Download or read book The Architect and the Artists written by Bridget Hackshaw and published by . This book was released on 2021-10-14 with total page 240 pages. Available in PDF, EPUB and Kindle. Book excerpt: A beautiful and important book about the remarkable collaboration between the modernist architect James Hackshaw (a member of the famous Group Architects), the painter Colin McCahon and the then young sculptor Paul Dibble on twelve New Zealand buildings -- from churches to houses. Drawing on interviews with James Hackshaw before his death and on the McCahon archives, this book brings into the light a body of work and a collaboration that has been little known or examined, even by old McCahon hands. Richly illustrated with Hackshaw's plans, McCahon's drawings, letters and journal entries, and contemporary images of the surviving buildings and artworks, expert essays by Peter Simpson, Julia Gatley, Christopher Dudman, Peter Shaw and Alexa Johnston complete the package.

Van Der Velden

Van Der Velden
Author :
Publisher : Christchurch Art Gallery
Total Pages : 96
Release :
ISBN-10 : 1877375233
ISBN-13 : 9781877375231
Rating : 4/5 (33 Downloads)

Book Synopsis Van Der Velden by : Peter Joseph Vangioni

Download or read book Van Der Velden written by Peter Joseph Vangioni and published by Christchurch Art Gallery.
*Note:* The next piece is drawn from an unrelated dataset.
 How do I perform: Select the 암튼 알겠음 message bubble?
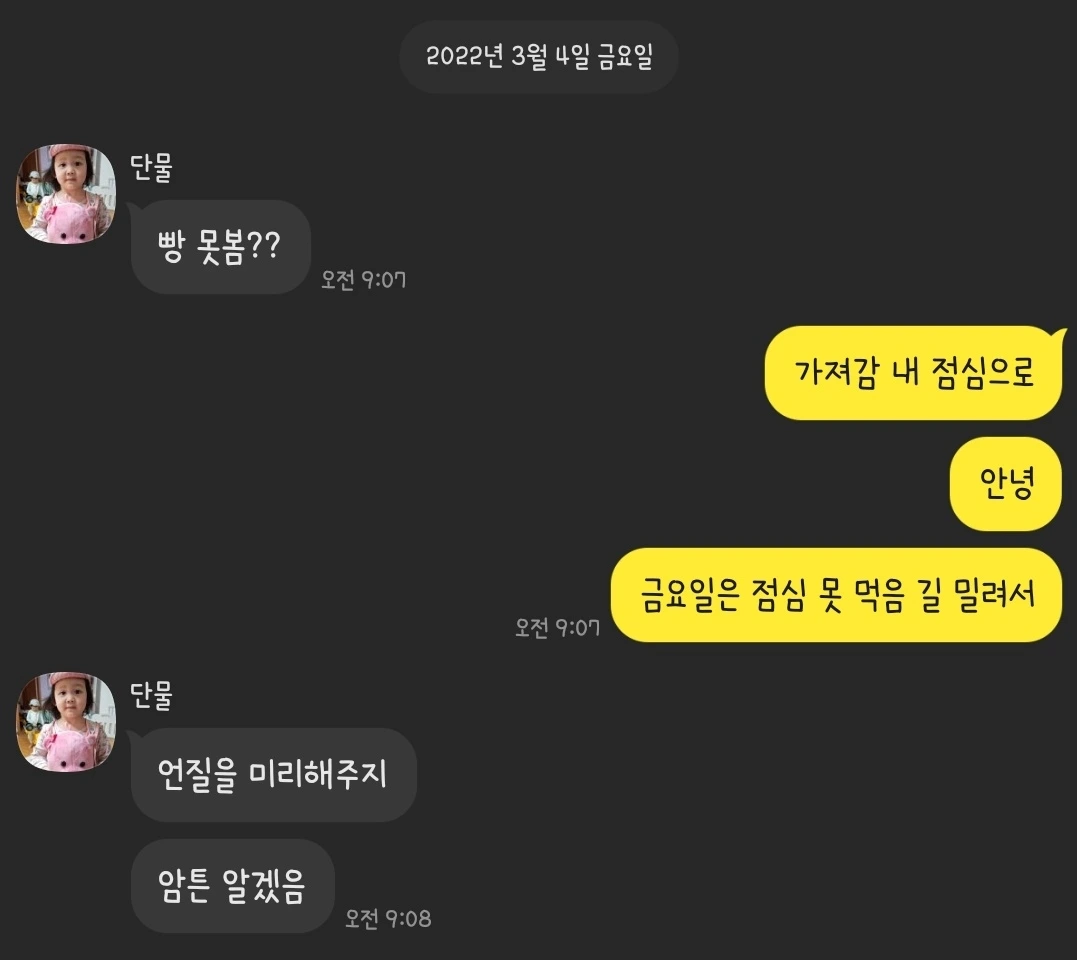coord(232,886)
This book was released on 2011 with total page 96 pages. Available in PDF, EPUB and Kindle. Book excerpt: Petrus van der Velden is one of New Zealand's keystone artists, and this sumptuous publication brings together major examples of his ground-breaking Otira series from public and private lenders throughout New Zealand. It highlights the manner in which van der Velden's art has resonated throughout the twentieth and into the twenty-first century, and explores the fascination his Otira works continue to exert on art lovers and artists. This richly illustrated publication is a long overdue addition to the scholarship on a truly international artist.

No Idols

No Idols
Author :
Publisher : Power Publications, Sydney
Total Pages : 0
Release :
ISBN-10 : 090995299X
ISBN-13 : 9780909952990
Rating : 4/5 (9X Downloads)

Book Synopsis No Idols by : Thomas E. Crow

Download or read book No Idols written by Thomas E. Crow and published by Power Publications, Sydney. This book was released on 2017 with total page 0 pages. Available in PDF, EPUB and Kindle. Book excerpt: The first in the new Power Polemics series, Thomas Crow's No Idols: The Missing Theology of Art turns away from contemporary cultural theories to face a pervading blindspot in today's art-historical inquiry: religion. Crow pursues a perhaps unpopular notion of Christianity's continued presence in modern abstract art and in the process makes a case for art's own terrain of theology: one that eschews idolatry by means of abstraction. Tracking the original anti-idolatry controversy of the Jansenists, anchored in a humble still life by Chardin, No Idols sets the scene for the development of an art of reflection rather than representation, and divinity without doctrine. Crow's reinstatement of the metaphysical is made through the work of New Zealand artist Colin McCahon and American artists Mark Rothko, Robert Smithson, James Turrell, and Sister Mary Corita Kent. While a tightly selected group of artists, in their collective statute the author explores the proposal that spiritual art, as opposed to "a simulacrum of one," is conceivable for our own time.